Y, de repente, en Tumaco, tierra feraz de futbolistas, la gente cambió algo de su pasión por el fútbol y comenzó a seguir la liga profesional de baloncesto. En especial los partidos de los Piratas, cuyo poste central era Robin Quiñones, una roca de 17 años formada en lo profundo de una mina de carbón, que promediaba doce puntos y siete rebotes por encuentro.

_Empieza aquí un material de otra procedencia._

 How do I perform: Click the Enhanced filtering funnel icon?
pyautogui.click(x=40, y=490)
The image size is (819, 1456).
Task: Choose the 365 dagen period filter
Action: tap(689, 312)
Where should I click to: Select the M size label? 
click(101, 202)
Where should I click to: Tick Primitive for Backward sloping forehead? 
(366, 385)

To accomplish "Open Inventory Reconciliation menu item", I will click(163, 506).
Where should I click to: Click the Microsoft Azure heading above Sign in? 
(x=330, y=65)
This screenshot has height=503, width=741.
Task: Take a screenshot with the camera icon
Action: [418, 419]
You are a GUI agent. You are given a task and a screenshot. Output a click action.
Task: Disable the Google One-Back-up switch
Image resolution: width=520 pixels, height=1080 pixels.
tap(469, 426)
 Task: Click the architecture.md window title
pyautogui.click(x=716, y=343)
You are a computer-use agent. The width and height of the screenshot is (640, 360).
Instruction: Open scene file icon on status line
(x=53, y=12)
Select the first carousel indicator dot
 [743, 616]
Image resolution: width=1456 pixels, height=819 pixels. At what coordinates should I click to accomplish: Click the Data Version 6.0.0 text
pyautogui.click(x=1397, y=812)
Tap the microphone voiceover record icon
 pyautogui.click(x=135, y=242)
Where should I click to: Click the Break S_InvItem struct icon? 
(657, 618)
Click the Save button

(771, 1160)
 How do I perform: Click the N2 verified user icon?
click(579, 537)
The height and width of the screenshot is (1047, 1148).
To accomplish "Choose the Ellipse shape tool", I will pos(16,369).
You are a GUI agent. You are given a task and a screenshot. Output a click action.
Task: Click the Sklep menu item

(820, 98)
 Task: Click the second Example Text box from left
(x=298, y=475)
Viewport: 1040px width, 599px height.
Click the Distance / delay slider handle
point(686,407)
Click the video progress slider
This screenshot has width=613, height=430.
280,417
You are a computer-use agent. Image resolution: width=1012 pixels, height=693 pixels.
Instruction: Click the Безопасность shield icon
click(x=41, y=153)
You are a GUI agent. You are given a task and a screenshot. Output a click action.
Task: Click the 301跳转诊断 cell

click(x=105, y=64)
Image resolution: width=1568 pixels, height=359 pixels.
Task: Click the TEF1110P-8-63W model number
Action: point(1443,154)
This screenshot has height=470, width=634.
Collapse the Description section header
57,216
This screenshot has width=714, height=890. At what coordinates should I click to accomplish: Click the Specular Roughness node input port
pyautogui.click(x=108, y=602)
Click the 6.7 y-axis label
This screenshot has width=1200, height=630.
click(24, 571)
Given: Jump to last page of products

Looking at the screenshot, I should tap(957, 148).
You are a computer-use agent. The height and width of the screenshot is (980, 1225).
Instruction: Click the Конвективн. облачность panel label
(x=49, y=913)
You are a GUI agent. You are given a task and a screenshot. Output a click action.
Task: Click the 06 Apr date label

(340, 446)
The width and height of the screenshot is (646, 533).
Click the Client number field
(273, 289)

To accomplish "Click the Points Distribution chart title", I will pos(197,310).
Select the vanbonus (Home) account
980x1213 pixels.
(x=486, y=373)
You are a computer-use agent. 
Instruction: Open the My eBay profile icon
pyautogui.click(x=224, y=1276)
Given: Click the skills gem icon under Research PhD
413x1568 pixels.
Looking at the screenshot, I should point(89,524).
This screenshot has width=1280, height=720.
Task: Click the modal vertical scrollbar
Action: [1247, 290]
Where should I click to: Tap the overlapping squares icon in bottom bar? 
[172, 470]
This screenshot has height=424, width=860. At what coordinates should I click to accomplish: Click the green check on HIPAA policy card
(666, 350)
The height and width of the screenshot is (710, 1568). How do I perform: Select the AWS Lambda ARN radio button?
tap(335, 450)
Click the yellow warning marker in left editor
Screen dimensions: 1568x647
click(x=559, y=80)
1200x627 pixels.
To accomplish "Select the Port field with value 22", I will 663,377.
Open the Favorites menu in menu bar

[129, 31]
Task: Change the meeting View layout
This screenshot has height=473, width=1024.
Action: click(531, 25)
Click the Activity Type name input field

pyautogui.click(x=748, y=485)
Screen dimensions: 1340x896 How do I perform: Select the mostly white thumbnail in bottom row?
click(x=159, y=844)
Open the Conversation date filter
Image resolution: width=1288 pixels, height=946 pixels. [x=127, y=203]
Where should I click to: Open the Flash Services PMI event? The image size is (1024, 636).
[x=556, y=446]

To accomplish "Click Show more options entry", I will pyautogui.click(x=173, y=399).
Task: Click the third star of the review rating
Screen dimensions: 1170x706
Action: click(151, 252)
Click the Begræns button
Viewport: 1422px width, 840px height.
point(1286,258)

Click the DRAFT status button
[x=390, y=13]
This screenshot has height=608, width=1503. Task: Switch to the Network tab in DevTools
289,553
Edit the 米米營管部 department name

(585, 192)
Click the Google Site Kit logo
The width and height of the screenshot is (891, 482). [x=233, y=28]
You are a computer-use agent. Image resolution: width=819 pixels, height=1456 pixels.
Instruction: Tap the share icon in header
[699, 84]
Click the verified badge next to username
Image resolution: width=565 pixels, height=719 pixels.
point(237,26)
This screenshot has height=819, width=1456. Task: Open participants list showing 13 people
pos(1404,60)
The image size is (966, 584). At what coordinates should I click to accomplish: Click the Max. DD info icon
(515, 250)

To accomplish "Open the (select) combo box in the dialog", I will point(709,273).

El equipo perdió las finales, y el poste tumaqueño, su contrato por cuestiones económicas. Otra vez en su tierra se dedicó con sus hermanos a la construcción, hasta que decidió, junto con David, mayor que él, inscribirse en la oficina de la Armada en la Registraduría de Tumaco.
David y Robin partieron a Coveñas para iniciar su servicio militar en la fuerza armada durante tres meses, en los que cada uno tuvo una sola llamada para hablar con sus papás. Robin tenía, además, una bonita novia en Tumaco con la que terminaron de común acuerdo. “Si tú quieres estar en la Armada, y es tu deseo, sigue adelante”, le dijo ella.
Un día David hacía un ejercicio de campo de una semana en la que llegó el personal de la Armada para seleccionar a los cadetes que irían durante nueve meses a la casa fuerte presidencial, de Cartagena. David se quedó en Coveñas, tiempo después lo trasladaron a San José del Guaviare y hoy se encuentra en Tumaco.
“Me seleccionaron, me hicieron las pruebas de polígrafo y salí para allá cuando el doctor Iván Duque era nuestro presidente electo”. Cuatro años después, el alférez Quiñones zarpa para el Caribe, y a su regreso, en unos meses, quisiera que el presidente Duque estuviera presente el día de la graduación como subteniente de infantería de marina de la Armada.
Él le dio su palabra. Pero ya no lo acompañaría como presidente, sino “como un civil más”, al antiguo jugador de los Piratas convertido en marinero del Gloria.